Filzbuch

Erich Ledersberger, Schrifsteller aus TirolTIROLER GEGENWARTSLITERATUR 1125

Filzbuch 01

Wir kennen das ja von Lebensmittelkonserven, sie sind nur frisch und original, wenn es beim Öffnen knackt. Eine ähnliche Frischegarantie hat Erich Ledersberger seinem Filzbuch beigegeben, eine echte Filzschleife ist um den Bauch des Buches gebunden und der Autor warnt, nur wo ein Filz herumgewickelt ist, handelt es sich um ein Original.

Tatsächlich ist Erich Ledersberger ein Meister des Filz-Aufspürens, wenn man seine Homepage Kakanien durchstöbert, ist man fassungslos, wie letztlich in Österreich und auf der halben Welt die Menschheit nur von einem zusammengehalten  wird, dem Filz.

Das scheinbar unlösbare Problem, dass jedes Thema letztlich in ein anderes hinein wuselt, wird im Filz 01 durch strenge Ordnung gelöst.

„Ganz schön weit weg“, Europa 2000-2007 heißt der erste Teil der Aufsatzsammlung, der Titel lässt die Ironie Sepp Schluiferers in Fern von Europa anklingen. Die Achse des Bösen geht vielleicht durch Brüssel, Dadaismus in der EU, Genossin CDU heißen einige augenzwinkernde Texte, die belegen, dass natürlich auch die EU nicht gefeit ist vor der österreichischen Lieblingsbeschäftigung, dem Verfilzen der Dinge.

Die Österreicher kriegen ihr Fett unter dem Titel „etwas näher ab“. Da dürfen Habsburger aus der Gruft röhren, Innenminister Stacheldraht-hart sein und Austro-Koffer ohne Inhalt gepackt werden.

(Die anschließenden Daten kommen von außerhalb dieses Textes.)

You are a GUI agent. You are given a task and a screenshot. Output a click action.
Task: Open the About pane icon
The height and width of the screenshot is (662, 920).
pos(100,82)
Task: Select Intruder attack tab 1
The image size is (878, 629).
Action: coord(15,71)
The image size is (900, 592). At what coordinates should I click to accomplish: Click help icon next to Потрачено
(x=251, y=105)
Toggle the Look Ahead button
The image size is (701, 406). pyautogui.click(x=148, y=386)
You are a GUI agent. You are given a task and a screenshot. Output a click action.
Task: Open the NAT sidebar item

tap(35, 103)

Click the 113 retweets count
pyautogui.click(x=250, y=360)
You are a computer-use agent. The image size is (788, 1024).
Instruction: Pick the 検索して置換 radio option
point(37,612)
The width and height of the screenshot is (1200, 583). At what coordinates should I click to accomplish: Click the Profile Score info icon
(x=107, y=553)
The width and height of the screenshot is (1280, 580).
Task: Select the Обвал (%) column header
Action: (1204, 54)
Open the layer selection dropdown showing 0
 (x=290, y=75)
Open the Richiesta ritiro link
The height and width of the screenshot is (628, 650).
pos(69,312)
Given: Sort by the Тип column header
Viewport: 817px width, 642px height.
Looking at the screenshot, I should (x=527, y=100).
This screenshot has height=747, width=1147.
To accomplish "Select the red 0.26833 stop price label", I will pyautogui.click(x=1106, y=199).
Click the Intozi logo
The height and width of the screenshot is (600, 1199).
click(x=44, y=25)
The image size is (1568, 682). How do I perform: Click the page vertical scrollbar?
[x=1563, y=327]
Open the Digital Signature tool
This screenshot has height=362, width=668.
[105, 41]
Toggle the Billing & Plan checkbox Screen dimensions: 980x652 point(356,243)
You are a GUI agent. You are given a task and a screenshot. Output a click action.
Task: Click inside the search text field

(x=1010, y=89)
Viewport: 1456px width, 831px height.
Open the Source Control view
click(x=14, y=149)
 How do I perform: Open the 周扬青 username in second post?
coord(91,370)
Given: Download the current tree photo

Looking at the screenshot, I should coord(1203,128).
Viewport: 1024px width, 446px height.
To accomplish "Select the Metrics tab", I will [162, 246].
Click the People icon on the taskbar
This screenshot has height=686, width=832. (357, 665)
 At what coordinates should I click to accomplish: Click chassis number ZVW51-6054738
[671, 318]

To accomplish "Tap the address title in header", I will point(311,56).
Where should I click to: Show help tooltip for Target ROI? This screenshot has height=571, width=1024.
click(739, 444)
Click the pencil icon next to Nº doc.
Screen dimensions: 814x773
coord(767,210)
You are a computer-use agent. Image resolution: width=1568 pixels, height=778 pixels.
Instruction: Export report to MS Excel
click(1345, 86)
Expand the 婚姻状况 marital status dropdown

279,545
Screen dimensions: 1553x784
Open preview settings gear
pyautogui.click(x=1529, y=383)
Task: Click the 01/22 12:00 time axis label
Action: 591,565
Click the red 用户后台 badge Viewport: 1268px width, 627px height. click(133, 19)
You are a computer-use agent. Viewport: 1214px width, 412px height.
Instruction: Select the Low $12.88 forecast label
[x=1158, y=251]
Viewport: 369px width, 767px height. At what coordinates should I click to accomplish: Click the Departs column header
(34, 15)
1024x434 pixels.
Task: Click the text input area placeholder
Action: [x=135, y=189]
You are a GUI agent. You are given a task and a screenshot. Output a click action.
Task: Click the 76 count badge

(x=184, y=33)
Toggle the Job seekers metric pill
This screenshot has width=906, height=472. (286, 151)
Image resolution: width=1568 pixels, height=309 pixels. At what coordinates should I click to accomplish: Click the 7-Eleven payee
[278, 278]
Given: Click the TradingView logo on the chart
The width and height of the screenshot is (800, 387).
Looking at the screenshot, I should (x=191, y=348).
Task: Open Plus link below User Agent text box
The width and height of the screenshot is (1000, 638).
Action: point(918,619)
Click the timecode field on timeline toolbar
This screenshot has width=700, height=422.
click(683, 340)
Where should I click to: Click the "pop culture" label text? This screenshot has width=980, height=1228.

„Ganz nah“ wird es natürlich, wenn es um Tirol zwischen 2000 und 2007 geht. Da kommt dann schon mal der Leibhaftige persönlich ins Land und springt während einer Politiker-Rede an die Wand, ein Fußball-Club macht statt Tore eine Bildungsoffensive, und die Stadt Innsbruck informiert und informiert, obwohl es gar keine Information gibt.

Wer glaubt, näher geht es nicht, hat nicht mit dem letzten Kapitel des Filzbuches gerechnet. Unter dem Titel „Furchtbar nah — Überlebenshilfe“ gibt es schlichtweg Tipps, wie man das Unerträgliche ertragen kann, obwohl einem die öffentlichen Geschehnisse die Luft abschnüren. Loblieder auf das Handy, Wellnesshotels als Überlebensburgen und ein Katalog neuer Werte helfen an manch trüben Tagen, und die sind bekanntlich immer ganz nah.

„Der Mensch ist aus Prinzip gut. Nicht weil ein Gott es ihm vorschreibt, sondern weil er das Gutsein zum Überleben braucht.“ (148)

Erich Ledersbergers Glossen erweisen sich in dieser klugen Zusammenstellung als Geschichtsbuch, das schon einen recht brauchbaren Eindruck vom Leben und Treiben in den Provinzen und Sackgassen der Jahre 2000-2007 vermittelt.

Erich Ledersberger: Filzbuch 01. Ein Rückblick auf die ersten Jahre.
Innsbruck: Entertain You Media 2008. 148 Seiten. € 10,00. ISBN 978-3-200-01328-5.
Erich Ledersberger, geb. 1951 in Wien, lebt in Innsbruck.